- [Task objective] Nothing in the data is to be left out; copy it exactly.

** Opening Dataset records block **

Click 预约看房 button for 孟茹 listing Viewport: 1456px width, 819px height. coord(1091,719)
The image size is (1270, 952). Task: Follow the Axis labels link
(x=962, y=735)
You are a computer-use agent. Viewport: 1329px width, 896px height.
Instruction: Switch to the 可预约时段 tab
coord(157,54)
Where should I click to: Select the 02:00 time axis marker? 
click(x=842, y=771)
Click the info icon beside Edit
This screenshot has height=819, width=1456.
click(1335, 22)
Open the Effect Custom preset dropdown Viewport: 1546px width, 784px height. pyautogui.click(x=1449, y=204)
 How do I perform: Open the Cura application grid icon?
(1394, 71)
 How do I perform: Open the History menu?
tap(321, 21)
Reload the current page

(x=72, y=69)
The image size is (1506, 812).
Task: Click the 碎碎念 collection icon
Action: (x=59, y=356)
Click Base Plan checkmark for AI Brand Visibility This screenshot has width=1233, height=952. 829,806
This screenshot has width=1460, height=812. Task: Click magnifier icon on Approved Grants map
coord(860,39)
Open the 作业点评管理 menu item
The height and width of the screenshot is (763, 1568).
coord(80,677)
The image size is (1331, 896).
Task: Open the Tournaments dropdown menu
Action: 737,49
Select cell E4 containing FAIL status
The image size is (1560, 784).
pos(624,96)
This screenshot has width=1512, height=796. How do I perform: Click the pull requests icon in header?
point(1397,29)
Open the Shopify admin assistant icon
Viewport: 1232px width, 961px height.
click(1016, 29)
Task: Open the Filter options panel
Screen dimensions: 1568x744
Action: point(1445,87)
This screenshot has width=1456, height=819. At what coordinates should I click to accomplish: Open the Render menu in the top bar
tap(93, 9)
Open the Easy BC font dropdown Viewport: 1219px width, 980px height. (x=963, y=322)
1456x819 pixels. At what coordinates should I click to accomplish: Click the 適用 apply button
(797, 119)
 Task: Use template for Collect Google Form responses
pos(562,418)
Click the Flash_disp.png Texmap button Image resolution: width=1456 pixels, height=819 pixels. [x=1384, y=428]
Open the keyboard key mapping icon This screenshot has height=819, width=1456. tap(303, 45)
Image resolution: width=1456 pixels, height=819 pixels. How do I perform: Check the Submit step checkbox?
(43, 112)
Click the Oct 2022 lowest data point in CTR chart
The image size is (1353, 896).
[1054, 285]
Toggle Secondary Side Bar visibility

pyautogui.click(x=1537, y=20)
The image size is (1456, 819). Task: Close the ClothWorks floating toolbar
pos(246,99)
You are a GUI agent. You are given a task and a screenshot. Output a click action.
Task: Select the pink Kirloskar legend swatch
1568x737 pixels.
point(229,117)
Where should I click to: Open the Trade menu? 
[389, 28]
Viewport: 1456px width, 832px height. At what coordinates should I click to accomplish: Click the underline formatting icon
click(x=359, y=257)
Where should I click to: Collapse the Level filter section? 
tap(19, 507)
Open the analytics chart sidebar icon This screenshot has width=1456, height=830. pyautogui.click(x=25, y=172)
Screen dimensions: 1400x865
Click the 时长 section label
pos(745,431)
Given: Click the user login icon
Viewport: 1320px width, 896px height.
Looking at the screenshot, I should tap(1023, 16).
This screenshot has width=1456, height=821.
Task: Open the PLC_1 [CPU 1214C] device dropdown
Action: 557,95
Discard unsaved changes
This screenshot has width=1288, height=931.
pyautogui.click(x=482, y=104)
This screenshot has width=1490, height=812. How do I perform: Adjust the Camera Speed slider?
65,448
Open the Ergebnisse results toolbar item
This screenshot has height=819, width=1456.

** Closing Dataset records block **

- [Solution to this problem]
Click 预约看房 button for 孟茹 listing Viewport: 1456px width, 819px height. coord(1091,719)
The image size is (1270, 952). Task: Follow the Axis labels link
(x=962, y=735)
You are a computer-use agent. Viewport: 1329px width, 896px height.
Instruction: Switch to the 可预约时段 tab
coord(157,54)
Where should I click to: Select the 02:00 time axis marker? 
click(x=842, y=771)
Click the info icon beside Edit
This screenshot has height=819, width=1456.
click(1335, 22)
Open the Effect Custom preset dropdown Viewport: 1546px width, 784px height. pyautogui.click(x=1449, y=204)
 How do I perform: Open the Cura application grid icon?
(1394, 71)
 How do I perform: Open the History menu?
tap(321, 21)
Reload the current page

(x=72, y=69)
The image size is (1506, 812).
Task: Click the 碎碎念 collection icon
Action: (x=59, y=356)
Click Base Plan checkmark for AI Brand Visibility This screenshot has width=1233, height=952. 829,806
This screenshot has width=1460, height=812. Task: Click magnifier icon on Approved Grants map
coord(860,39)
Open the 作业点评管理 menu item
The height and width of the screenshot is (763, 1568).
coord(80,677)
The image size is (1331, 896).
Task: Open the Tournaments dropdown menu
Action: 737,49
Select cell E4 containing FAIL status
The image size is (1560, 784).
pos(624,96)
This screenshot has width=1512, height=796. How do I perform: Click the pull requests icon in header?
point(1397,29)
Open the Shopify admin assistant icon
Viewport: 1232px width, 961px height.
click(1016, 29)
Task: Open the Filter options panel
Screen dimensions: 1568x744
Action: point(1445,87)
This screenshot has width=1456, height=819. At what coordinates should I click to accomplish: Open the Render menu in the top bar
tap(93, 9)
Open the Easy BC font dropdown Viewport: 1219px width, 980px height. (x=963, y=322)
1456x819 pixels. At what coordinates should I click to accomplish: Click the 適用 apply button
(797, 119)
 Task: Use template for Collect Google Form responses
pos(562,418)
Click the Flash_disp.png Texmap button Image resolution: width=1456 pixels, height=819 pixels. [x=1384, y=428]
Open the keyboard key mapping icon This screenshot has height=819, width=1456. tap(303, 45)
Image resolution: width=1456 pixels, height=819 pixels. How do I perform: Check the Submit step checkbox?
(43, 112)
Click the Oct 2022 lowest data point in CTR chart
The image size is (1353, 896).
[1054, 285]
Toggle Secondary Side Bar visibility

pyautogui.click(x=1537, y=20)
The image size is (1456, 819). Task: Close the ClothWorks floating toolbar
pos(246,99)
You are a GUI agent. You are given a task and a screenshot. Output a click action.
Task: Select the pink Kirloskar legend swatch
1568x737 pixels.
point(229,117)
Where should I click to: Open the Trade menu? 
[389, 28]
Viewport: 1456px width, 832px height. At what coordinates should I click to accomplish: Click the underline formatting icon
click(x=359, y=257)
Where should I click to: Collapse the Level filter section? 
tap(19, 507)
Open the analytics chart sidebar icon This screenshot has width=1456, height=830. pyautogui.click(x=25, y=172)
Screen dimensions: 1400x865
Click the 时长 section label
pos(745,431)
Given: Click the user login icon
Viewport: 1320px width, 896px height.
Looking at the screenshot, I should tap(1023, 16).
This screenshot has width=1456, height=821.
Task: Open the PLC_1 [CPU 1214C] device dropdown
Action: 557,95
Discard unsaved changes
This screenshot has width=1288, height=931.
pyautogui.click(x=482, y=104)
This screenshot has width=1490, height=812. How do I perform: Adjust the Camera Speed slider?
65,448
Open the Ergebnisse results toolbar item
This screenshot has height=819, width=1456.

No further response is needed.